▸ PROBLEM STATEMENT
Using the listing below, copy exactly the lines from the one containing "Viewport: 494px width, 278px height." to the one containing "Task: Click help", both lines included, and no others.

▸ DATA IN THIS EXERCISE
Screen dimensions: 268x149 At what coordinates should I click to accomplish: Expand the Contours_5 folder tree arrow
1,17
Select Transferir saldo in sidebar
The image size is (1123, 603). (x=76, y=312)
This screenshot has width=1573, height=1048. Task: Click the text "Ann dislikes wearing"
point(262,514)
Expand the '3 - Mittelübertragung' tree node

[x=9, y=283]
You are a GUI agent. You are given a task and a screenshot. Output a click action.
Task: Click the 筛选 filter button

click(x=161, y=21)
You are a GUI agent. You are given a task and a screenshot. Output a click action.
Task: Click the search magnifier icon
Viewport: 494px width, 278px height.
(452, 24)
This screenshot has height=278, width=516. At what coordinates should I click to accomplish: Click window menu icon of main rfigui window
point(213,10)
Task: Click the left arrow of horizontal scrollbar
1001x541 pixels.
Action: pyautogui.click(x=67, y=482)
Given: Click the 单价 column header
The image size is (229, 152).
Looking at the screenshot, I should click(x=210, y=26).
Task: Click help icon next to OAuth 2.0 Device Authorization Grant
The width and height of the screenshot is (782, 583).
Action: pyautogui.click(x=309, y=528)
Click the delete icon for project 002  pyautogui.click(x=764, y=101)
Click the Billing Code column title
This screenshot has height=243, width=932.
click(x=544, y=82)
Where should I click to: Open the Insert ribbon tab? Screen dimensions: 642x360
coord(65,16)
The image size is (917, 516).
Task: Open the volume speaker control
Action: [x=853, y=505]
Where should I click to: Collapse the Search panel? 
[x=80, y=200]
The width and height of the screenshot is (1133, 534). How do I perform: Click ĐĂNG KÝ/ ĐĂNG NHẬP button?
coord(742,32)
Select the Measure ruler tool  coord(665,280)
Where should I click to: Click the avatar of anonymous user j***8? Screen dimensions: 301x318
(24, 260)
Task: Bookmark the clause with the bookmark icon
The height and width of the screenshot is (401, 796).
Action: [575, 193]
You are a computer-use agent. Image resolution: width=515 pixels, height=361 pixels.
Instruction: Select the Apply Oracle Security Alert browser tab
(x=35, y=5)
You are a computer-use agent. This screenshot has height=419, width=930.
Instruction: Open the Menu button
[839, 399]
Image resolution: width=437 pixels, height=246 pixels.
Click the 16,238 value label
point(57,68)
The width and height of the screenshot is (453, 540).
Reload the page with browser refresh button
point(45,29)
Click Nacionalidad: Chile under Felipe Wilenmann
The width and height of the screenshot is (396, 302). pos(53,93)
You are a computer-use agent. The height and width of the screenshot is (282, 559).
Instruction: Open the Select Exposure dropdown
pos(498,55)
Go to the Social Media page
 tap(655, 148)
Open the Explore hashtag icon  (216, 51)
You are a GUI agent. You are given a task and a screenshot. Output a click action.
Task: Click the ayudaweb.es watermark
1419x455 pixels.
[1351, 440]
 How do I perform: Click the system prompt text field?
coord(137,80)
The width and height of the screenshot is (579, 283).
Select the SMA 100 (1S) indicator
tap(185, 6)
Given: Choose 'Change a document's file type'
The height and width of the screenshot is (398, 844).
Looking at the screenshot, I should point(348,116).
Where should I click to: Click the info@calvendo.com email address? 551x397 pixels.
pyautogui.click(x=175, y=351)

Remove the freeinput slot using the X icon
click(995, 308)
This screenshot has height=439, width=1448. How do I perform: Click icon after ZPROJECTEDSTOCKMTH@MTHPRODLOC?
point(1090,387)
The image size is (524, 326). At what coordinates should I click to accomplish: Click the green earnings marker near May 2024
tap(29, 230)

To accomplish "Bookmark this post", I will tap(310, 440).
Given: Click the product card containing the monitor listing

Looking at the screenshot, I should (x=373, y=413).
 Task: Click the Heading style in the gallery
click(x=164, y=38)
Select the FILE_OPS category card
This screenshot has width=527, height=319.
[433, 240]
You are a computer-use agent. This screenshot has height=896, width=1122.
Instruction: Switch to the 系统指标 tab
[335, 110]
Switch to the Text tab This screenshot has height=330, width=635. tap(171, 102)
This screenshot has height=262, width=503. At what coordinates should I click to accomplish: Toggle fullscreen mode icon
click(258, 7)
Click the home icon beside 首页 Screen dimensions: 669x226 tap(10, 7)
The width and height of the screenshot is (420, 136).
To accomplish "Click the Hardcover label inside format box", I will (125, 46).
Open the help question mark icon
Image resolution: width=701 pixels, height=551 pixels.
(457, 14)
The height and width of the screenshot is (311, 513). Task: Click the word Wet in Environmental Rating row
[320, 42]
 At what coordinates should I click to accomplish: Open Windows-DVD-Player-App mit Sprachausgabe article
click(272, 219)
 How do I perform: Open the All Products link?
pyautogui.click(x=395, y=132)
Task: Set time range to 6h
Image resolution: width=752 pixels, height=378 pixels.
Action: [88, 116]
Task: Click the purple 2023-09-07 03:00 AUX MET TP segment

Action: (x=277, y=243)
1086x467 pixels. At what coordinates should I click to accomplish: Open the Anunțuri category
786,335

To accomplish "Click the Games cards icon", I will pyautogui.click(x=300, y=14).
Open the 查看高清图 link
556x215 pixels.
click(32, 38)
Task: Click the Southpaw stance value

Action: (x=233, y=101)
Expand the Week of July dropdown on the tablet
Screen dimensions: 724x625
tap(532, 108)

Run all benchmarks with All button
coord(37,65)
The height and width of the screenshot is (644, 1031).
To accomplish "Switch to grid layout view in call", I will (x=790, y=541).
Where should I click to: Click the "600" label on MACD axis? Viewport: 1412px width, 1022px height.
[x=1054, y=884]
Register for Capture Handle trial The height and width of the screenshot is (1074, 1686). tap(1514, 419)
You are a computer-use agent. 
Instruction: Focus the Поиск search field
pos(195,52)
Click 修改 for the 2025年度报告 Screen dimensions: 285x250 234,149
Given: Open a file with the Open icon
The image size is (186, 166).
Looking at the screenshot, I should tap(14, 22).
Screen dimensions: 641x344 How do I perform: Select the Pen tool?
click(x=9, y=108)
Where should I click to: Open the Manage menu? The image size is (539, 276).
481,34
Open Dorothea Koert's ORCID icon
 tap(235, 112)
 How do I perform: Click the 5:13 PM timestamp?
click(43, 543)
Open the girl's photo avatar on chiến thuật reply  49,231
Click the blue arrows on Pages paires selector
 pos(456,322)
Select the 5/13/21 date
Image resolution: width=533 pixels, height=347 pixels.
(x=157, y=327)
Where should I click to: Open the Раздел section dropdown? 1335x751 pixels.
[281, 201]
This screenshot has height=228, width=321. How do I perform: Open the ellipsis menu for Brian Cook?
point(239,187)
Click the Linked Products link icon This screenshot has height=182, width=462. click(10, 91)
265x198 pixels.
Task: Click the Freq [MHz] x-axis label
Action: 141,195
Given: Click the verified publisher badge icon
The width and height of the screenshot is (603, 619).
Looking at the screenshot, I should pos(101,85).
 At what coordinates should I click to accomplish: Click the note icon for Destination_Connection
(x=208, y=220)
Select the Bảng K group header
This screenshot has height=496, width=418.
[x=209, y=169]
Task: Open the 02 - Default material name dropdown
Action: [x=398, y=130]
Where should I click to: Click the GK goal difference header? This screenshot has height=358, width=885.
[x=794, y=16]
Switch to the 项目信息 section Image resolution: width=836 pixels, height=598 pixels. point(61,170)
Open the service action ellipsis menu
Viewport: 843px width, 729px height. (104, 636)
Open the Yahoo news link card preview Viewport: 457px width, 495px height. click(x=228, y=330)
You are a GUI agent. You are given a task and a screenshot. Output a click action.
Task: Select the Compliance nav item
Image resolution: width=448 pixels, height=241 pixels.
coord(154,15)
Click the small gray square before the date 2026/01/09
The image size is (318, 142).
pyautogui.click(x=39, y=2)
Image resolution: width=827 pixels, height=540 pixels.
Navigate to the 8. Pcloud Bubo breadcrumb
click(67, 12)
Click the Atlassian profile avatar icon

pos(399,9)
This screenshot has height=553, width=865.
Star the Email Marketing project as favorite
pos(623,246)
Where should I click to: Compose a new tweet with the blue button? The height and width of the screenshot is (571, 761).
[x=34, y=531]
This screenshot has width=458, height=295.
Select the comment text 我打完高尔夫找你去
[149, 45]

▸ EXERCISE RESPONSE
Viewport: 494px width, 278px height.
(452, 24)
This screenshot has height=278, width=516. At what coordinates should I click to accomplish: Click window menu icon of main rfigui window
point(213,10)
Task: Click the left arrow of horizontal scrollbar
1001x541 pixels.
Action: pyautogui.click(x=67, y=482)
Given: Click the 单价 column header
The image size is (229, 152).
Looking at the screenshot, I should click(x=210, y=26).
Task: Click help icon next to OAuth 2.0 Device Authorization Grant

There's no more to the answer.